Suppose we have a graph described by the adjacency matrix \begin{align*} \begin{bmatrix} 0 & 1 & 0 & 1 & 0 & 0 \\ 1 & 0 & 1 & 0 & 0 & 1 \\ 0 & 1 & 0 & 0 & 1 & 0 \\ 1 & 0 & 0 & 0 & 1 & 0 \\ 0 & 0 & 1 & 1 & 0 & 1 \\ 0 & 1 & 0 &0 & 1 & 0 \end{bmatrix}. \end{align*} I'm trying to find all of the automorphisms of this graph. The identity mapping, clearly, is one. Also, the degree of vertices 1, 3, 4, and 6 is $2$, while the degrees of $2$ and $5$ is three. So, we can only map $2$ to itself or to $5$ and can only map $5$ to itself or to $2$. But, if we do that, to maintain the structure of the graph, we also need to swap $1$ and $4$. And, we can also make these two switches and swap $3$ and $6$, which have the same adjacencies, or simply switch $3$ and $6$ and change nothing else. I believe these are the only automorphisms of the graph, as any additional move requires altering connectedness in some way, e.g., swapping either $2$ or $5$, which essentially locks in the remaining moves.

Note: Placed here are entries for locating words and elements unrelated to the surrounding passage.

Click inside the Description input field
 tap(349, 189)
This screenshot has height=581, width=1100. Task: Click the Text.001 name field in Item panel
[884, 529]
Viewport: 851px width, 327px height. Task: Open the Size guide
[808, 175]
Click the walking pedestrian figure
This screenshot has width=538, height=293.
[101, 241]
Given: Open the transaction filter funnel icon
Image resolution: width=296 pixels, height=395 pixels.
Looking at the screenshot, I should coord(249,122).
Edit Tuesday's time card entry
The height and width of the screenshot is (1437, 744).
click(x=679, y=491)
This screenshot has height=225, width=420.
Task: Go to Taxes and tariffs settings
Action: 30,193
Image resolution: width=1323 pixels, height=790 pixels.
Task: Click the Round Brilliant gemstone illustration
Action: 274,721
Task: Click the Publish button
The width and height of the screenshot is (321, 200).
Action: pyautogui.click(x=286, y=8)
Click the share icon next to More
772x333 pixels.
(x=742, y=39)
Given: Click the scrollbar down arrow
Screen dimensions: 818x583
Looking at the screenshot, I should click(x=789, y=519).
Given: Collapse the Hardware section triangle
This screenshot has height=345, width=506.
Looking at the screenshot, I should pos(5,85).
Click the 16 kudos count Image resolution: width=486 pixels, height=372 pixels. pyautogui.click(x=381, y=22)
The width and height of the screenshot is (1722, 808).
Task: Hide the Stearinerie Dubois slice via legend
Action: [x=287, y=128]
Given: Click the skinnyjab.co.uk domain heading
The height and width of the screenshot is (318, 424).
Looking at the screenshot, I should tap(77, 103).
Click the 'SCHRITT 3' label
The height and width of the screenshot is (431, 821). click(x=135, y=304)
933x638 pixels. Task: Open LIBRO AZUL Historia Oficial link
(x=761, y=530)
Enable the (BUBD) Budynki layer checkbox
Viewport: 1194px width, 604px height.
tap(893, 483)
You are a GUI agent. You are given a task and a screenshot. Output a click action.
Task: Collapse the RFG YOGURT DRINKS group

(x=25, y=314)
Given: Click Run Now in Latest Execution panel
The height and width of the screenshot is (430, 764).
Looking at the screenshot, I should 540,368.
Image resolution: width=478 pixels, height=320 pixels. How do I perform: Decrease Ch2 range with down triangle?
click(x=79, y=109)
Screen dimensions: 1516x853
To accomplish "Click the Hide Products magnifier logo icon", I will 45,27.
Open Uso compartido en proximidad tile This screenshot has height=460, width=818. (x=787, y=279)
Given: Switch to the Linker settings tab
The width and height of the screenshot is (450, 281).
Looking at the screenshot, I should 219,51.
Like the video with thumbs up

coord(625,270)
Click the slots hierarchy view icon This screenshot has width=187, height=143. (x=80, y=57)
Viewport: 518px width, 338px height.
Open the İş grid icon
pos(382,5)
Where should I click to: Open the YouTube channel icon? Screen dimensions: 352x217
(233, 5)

So, I found that the automorphisms are:
\begin{align*} & (1)(2)(3)(4)(5)(6) \\ & (25)(14) \\ & (36) \\ & (25)(14)(36) \end{align*} If I work out the group table for this, I seem to be able to verify both closure under composition and inverses, so it seems that this qualifies as a group. But I can't help but feel that I missed something.
How does this look?
A good way to check your automorphisms is to draw the graph!
I have translated the adjacency matrix into a drawing by labelling the rows/columns as vertex 0, 1, 2, etc. Here we see that we have two choices for placing 1 and 4, which then determines where 0 and 3 are. After that, we have two choices for placing 2 and 5. So the graph has four automorphisms, and your list of them is correct.